Dupliquez à l'identique tout ce qui va de la ligne contenant « 1568x578 pixels. » jusqu'à la ligne contenant « Looking at the screenshot, I should 1145,602. », ces deux lignes comprises, et rien d'autre.

--------

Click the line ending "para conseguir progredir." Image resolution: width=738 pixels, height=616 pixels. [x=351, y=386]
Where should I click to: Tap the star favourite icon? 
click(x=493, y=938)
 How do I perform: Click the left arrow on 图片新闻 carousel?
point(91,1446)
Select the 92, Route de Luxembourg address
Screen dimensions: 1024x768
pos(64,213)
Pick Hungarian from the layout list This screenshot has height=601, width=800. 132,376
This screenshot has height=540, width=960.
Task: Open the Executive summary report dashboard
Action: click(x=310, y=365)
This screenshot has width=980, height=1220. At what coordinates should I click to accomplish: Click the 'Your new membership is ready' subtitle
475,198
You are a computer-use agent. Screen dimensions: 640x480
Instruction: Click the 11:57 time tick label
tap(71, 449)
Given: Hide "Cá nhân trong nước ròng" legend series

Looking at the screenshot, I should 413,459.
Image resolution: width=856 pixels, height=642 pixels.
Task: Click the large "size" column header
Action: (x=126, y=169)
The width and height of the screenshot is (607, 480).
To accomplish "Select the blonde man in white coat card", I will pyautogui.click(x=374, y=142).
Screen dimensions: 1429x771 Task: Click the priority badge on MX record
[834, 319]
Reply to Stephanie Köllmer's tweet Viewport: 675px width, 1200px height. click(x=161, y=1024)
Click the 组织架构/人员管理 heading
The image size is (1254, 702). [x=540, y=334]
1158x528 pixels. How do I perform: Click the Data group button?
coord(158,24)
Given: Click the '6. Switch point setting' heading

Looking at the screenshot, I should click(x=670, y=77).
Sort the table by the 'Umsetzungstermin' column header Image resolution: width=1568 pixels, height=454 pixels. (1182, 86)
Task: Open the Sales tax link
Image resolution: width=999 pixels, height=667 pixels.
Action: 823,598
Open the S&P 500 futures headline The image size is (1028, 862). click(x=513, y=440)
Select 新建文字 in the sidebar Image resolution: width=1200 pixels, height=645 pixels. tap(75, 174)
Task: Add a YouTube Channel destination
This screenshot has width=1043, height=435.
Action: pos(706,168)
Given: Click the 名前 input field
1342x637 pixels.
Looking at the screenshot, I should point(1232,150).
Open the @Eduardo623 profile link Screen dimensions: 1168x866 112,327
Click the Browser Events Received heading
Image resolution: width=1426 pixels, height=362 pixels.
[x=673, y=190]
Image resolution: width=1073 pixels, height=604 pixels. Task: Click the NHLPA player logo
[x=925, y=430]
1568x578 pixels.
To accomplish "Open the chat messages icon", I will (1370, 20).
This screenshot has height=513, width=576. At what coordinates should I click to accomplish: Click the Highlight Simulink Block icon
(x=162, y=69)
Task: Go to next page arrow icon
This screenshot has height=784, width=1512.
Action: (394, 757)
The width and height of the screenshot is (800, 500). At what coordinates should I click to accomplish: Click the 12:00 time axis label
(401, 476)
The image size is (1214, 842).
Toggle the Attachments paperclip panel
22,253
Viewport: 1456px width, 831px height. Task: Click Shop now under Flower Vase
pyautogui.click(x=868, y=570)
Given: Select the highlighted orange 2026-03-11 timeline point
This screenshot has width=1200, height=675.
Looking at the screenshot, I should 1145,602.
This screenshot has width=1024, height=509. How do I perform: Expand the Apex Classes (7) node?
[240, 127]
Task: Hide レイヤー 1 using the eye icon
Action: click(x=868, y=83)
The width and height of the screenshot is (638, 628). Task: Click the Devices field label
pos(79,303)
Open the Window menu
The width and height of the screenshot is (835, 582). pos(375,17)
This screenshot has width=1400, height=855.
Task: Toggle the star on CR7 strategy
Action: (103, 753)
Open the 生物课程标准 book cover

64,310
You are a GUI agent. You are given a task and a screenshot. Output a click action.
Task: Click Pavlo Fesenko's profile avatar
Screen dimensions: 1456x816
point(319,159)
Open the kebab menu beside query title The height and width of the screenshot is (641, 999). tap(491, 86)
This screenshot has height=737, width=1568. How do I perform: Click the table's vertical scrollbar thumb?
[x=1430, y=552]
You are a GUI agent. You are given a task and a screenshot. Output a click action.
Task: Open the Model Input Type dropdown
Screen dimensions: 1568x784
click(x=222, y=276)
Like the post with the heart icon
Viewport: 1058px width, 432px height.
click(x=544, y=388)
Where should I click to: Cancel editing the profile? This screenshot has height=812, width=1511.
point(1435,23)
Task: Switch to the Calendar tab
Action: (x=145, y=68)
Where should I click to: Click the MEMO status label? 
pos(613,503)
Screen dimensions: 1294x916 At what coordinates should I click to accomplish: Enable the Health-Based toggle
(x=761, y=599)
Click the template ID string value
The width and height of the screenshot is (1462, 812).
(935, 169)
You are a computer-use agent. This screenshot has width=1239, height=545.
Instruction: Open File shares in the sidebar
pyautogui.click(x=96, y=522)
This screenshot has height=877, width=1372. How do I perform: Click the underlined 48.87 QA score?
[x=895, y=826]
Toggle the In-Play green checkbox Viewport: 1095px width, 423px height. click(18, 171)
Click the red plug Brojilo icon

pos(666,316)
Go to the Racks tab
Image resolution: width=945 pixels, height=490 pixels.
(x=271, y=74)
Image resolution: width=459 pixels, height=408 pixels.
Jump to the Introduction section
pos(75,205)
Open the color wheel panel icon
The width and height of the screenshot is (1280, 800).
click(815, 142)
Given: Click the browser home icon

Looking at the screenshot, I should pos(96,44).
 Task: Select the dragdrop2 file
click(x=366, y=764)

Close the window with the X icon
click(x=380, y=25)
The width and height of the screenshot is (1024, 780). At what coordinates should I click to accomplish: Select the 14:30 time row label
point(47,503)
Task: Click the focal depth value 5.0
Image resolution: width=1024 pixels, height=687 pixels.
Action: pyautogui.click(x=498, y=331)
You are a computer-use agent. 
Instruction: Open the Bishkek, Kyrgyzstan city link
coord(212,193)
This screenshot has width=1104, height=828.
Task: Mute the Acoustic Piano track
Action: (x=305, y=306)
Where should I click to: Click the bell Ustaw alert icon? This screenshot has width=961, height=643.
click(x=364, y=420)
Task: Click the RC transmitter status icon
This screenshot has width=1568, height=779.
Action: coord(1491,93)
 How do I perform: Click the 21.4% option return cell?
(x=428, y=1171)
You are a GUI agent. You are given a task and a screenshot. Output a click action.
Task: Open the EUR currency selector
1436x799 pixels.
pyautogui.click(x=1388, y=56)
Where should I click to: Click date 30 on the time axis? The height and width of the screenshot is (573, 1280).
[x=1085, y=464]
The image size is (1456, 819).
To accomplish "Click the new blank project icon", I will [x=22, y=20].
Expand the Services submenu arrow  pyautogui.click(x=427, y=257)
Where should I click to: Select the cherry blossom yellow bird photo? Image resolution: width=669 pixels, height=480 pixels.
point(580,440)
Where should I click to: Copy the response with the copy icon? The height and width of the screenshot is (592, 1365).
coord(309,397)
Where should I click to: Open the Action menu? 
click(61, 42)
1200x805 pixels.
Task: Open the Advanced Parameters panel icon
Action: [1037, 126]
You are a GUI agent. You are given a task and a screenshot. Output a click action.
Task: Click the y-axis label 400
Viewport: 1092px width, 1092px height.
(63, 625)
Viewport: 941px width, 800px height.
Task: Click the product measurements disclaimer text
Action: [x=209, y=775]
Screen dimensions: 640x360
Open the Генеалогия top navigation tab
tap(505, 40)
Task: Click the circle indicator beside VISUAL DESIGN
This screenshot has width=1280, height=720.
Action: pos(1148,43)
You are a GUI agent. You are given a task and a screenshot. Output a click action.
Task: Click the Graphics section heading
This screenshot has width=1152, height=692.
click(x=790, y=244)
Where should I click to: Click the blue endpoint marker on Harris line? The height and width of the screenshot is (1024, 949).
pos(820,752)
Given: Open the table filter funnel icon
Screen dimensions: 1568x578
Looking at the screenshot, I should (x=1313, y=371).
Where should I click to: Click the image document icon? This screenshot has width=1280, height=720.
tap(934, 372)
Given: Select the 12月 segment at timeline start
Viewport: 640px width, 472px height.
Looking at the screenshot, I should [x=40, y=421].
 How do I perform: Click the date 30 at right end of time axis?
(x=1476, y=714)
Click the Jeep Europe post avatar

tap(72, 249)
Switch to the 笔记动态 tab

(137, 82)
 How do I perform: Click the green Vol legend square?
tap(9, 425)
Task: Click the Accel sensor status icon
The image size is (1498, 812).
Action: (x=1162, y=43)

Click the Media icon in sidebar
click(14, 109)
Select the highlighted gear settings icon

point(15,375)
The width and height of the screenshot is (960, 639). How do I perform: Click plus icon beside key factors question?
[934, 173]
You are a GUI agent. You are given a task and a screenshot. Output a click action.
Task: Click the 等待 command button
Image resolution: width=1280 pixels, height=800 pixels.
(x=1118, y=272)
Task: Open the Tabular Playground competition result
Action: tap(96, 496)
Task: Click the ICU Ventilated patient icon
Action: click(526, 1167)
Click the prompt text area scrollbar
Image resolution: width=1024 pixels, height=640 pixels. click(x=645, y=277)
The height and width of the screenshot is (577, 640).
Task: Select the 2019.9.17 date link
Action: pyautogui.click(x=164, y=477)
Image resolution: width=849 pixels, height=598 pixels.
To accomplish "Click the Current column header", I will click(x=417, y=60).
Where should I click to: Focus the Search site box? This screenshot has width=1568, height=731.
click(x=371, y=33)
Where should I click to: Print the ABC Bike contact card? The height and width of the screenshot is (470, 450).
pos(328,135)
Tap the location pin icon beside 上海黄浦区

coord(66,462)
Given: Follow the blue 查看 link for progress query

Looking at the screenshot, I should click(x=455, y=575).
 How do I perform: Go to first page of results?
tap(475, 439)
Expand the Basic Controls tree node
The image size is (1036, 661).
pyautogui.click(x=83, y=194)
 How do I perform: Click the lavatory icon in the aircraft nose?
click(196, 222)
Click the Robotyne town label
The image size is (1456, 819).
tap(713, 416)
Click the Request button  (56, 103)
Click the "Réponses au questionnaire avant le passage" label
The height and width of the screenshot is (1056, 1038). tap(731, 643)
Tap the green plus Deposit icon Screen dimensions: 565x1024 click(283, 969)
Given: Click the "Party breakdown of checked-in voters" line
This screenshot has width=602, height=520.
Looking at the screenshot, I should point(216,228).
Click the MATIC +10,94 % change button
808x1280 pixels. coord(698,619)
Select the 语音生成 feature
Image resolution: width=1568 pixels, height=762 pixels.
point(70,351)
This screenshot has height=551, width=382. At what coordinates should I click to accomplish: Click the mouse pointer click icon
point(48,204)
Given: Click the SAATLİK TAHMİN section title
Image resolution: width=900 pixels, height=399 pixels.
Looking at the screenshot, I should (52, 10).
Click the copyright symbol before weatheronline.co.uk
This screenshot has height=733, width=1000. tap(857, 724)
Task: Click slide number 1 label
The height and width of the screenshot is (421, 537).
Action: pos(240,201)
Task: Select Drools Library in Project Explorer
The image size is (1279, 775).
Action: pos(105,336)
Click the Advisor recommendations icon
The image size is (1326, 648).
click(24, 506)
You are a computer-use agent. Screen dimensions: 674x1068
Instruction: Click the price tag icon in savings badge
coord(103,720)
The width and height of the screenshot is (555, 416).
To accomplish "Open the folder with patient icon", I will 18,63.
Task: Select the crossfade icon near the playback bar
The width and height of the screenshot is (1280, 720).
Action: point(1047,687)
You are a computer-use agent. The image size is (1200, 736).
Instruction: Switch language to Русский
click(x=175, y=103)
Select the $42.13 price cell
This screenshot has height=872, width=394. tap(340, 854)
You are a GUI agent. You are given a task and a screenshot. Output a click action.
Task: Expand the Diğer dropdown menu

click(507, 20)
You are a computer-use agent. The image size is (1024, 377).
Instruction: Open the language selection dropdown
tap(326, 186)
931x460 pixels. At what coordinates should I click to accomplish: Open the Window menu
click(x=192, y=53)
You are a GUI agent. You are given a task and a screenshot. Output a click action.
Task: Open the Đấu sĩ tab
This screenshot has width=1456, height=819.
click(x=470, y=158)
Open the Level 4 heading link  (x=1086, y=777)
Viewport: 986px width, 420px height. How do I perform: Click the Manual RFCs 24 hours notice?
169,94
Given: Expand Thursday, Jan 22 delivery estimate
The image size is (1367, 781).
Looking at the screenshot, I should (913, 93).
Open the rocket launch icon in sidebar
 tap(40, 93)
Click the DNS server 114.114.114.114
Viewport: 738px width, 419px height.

--------

> [Résultat]
1568x578 pixels.
To accomplish "Open the chat messages icon", I will (1370, 20).
This screenshot has height=513, width=576. At what coordinates should I click to accomplish: Click the Highlight Simulink Block icon
(x=162, y=69)
Task: Go to next page arrow icon
This screenshot has height=784, width=1512.
Action: (394, 757)
The width and height of the screenshot is (800, 500). At what coordinates should I click to accomplish: Click the 12:00 time axis label
(401, 476)
The image size is (1214, 842).
Toggle the Attachments paperclip panel
22,253
Viewport: 1456px width, 831px height. Task: Click Shop now under Flower Vase
pyautogui.click(x=868, y=570)
Given: Select the highlighted orange 2026-03-11 timeline point
This screenshot has width=1200, height=675.
Looking at the screenshot, I should 1145,602.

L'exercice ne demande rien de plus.